Probabilistische voorspellingsscenario's creëren en exploiteren Volgorde 1

Figuur 1: Een waargenomen vraagvolgorde en daarvan afgeleide vraagscenario’s.

 

Figuur 2 toont twee vraagscenario's en hun gevolgen voor de voorraad in een bepaald voorraadbeheersysteem. Het verschil tussen de twee voorraadgrafieken illustreert de mate waarin de willekeur in de vraag het probleem domineert.
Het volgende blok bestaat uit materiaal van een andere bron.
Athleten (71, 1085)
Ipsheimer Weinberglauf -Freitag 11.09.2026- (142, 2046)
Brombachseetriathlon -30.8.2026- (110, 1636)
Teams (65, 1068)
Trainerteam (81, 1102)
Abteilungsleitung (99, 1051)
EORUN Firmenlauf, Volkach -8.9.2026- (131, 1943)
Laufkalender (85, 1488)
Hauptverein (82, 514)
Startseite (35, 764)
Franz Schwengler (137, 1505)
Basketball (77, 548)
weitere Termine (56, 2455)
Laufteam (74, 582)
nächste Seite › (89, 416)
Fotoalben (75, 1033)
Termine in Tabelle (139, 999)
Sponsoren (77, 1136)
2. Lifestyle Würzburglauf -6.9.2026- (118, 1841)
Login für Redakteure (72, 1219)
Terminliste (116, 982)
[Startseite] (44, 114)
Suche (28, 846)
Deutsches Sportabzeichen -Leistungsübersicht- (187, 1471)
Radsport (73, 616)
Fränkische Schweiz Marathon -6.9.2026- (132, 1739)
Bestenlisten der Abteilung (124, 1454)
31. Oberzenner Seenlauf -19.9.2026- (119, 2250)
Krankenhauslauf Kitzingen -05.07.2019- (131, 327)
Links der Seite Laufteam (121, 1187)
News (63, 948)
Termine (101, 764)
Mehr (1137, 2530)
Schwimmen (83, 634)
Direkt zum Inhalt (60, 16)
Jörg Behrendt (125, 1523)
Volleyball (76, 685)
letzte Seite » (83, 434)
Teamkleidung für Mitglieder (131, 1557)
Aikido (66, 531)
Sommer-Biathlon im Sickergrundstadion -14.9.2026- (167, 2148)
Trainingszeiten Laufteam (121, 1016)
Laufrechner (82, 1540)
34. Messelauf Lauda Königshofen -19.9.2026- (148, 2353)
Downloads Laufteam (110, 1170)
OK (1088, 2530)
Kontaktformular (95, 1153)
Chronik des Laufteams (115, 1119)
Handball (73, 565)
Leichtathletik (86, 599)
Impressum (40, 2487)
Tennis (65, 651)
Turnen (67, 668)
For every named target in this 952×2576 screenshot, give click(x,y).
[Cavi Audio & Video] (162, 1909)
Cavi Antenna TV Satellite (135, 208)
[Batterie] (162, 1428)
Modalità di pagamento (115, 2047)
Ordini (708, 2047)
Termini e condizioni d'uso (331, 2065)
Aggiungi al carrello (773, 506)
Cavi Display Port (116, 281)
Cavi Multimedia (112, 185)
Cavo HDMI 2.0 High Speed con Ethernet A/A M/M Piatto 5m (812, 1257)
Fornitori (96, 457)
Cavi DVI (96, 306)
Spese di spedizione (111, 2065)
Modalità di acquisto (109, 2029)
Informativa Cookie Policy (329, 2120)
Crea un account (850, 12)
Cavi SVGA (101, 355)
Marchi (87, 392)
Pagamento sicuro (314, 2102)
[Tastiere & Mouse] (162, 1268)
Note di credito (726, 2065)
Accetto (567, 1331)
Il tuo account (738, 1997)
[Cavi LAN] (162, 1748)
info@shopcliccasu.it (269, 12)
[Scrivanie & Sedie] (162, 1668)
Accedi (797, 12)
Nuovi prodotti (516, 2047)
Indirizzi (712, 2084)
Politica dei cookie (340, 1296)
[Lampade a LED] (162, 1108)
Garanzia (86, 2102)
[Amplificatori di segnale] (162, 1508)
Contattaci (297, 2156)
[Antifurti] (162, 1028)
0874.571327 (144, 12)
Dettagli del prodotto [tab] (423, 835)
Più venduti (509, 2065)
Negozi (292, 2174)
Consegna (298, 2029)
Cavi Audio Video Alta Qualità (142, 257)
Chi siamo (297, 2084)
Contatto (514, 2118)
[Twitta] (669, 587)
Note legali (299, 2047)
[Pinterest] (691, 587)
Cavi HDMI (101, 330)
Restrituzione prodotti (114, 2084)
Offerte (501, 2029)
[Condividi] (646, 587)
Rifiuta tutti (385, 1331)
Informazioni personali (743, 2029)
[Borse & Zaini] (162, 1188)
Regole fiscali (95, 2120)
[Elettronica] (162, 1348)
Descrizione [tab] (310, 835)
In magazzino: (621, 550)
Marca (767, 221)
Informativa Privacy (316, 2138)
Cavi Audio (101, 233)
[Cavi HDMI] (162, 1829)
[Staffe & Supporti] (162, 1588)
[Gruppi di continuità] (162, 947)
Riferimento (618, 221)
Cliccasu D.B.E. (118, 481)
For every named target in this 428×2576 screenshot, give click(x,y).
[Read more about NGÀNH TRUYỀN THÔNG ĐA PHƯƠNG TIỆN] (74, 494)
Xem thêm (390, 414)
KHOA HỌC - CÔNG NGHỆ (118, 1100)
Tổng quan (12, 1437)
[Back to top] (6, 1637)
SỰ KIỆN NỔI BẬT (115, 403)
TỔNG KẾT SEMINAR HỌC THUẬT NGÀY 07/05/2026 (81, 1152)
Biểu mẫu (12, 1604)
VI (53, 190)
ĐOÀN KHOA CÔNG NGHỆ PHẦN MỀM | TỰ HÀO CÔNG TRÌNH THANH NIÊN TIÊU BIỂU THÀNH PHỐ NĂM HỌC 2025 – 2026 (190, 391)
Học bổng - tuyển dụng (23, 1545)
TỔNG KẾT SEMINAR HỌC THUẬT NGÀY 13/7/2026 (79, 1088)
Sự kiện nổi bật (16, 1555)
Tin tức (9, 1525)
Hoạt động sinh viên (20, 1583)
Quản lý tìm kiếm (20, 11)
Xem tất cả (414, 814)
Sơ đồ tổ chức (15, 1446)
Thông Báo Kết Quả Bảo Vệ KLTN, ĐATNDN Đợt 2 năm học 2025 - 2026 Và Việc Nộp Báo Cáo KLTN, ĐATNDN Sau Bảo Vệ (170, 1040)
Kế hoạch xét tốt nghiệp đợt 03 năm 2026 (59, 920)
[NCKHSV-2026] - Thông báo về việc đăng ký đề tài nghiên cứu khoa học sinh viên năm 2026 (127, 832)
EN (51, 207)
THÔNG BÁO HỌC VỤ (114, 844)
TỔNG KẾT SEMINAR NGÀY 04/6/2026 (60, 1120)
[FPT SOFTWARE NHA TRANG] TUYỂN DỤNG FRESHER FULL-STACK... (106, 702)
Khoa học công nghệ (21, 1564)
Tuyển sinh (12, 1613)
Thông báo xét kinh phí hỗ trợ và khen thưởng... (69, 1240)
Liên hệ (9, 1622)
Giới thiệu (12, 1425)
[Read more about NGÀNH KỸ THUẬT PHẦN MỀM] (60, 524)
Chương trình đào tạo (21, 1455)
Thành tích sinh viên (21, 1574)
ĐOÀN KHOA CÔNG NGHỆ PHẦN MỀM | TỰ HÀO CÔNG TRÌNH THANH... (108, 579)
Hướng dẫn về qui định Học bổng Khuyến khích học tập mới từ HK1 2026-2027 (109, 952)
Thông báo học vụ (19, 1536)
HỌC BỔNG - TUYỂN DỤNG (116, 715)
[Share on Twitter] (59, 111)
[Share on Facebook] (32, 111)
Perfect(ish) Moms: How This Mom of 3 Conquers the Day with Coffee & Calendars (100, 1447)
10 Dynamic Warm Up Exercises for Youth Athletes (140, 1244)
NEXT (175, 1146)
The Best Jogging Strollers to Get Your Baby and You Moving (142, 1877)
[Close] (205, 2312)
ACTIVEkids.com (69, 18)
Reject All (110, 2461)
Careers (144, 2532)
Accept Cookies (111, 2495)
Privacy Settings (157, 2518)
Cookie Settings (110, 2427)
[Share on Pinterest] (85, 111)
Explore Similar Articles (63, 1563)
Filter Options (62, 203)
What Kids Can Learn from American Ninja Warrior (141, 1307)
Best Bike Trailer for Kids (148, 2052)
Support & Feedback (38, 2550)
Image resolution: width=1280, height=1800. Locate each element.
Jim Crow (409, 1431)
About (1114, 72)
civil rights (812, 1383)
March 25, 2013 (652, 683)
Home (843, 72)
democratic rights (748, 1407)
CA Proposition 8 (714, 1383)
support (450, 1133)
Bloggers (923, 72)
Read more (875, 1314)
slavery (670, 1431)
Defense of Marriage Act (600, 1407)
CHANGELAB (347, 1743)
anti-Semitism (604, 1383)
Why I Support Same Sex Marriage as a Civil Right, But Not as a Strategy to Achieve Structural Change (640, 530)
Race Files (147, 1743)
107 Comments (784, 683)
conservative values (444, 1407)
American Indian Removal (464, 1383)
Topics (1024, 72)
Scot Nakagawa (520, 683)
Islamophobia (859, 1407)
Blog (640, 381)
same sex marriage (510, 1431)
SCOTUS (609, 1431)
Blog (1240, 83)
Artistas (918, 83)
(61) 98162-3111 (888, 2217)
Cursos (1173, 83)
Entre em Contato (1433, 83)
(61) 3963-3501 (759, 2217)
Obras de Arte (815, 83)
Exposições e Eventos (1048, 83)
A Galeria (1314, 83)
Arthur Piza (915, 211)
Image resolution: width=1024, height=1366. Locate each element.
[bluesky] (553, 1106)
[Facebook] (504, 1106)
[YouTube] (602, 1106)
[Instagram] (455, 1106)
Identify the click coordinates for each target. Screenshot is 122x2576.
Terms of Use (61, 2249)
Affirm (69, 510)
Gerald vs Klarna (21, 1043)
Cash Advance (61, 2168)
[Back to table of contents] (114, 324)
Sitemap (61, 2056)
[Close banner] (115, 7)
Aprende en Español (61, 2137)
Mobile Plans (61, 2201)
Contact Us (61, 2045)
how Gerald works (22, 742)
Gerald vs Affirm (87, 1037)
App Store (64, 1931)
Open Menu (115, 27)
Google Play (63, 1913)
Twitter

Het bovenste plot toont twee afleveringen van stockout, terwijl het onderste plot negen toont. Door het gemiddelde te nemen over vele scenario's zullen de typische waarden van Key Performance Metrics (KPI's) worden verduidelijkt, zoals het gemiddelde aantal stockouts dat is gekoppeld aan elke keuze van het bestelpunt en de bestelhoeveelheid (die respectievelijk 10 en 25 zijn in figuur 2).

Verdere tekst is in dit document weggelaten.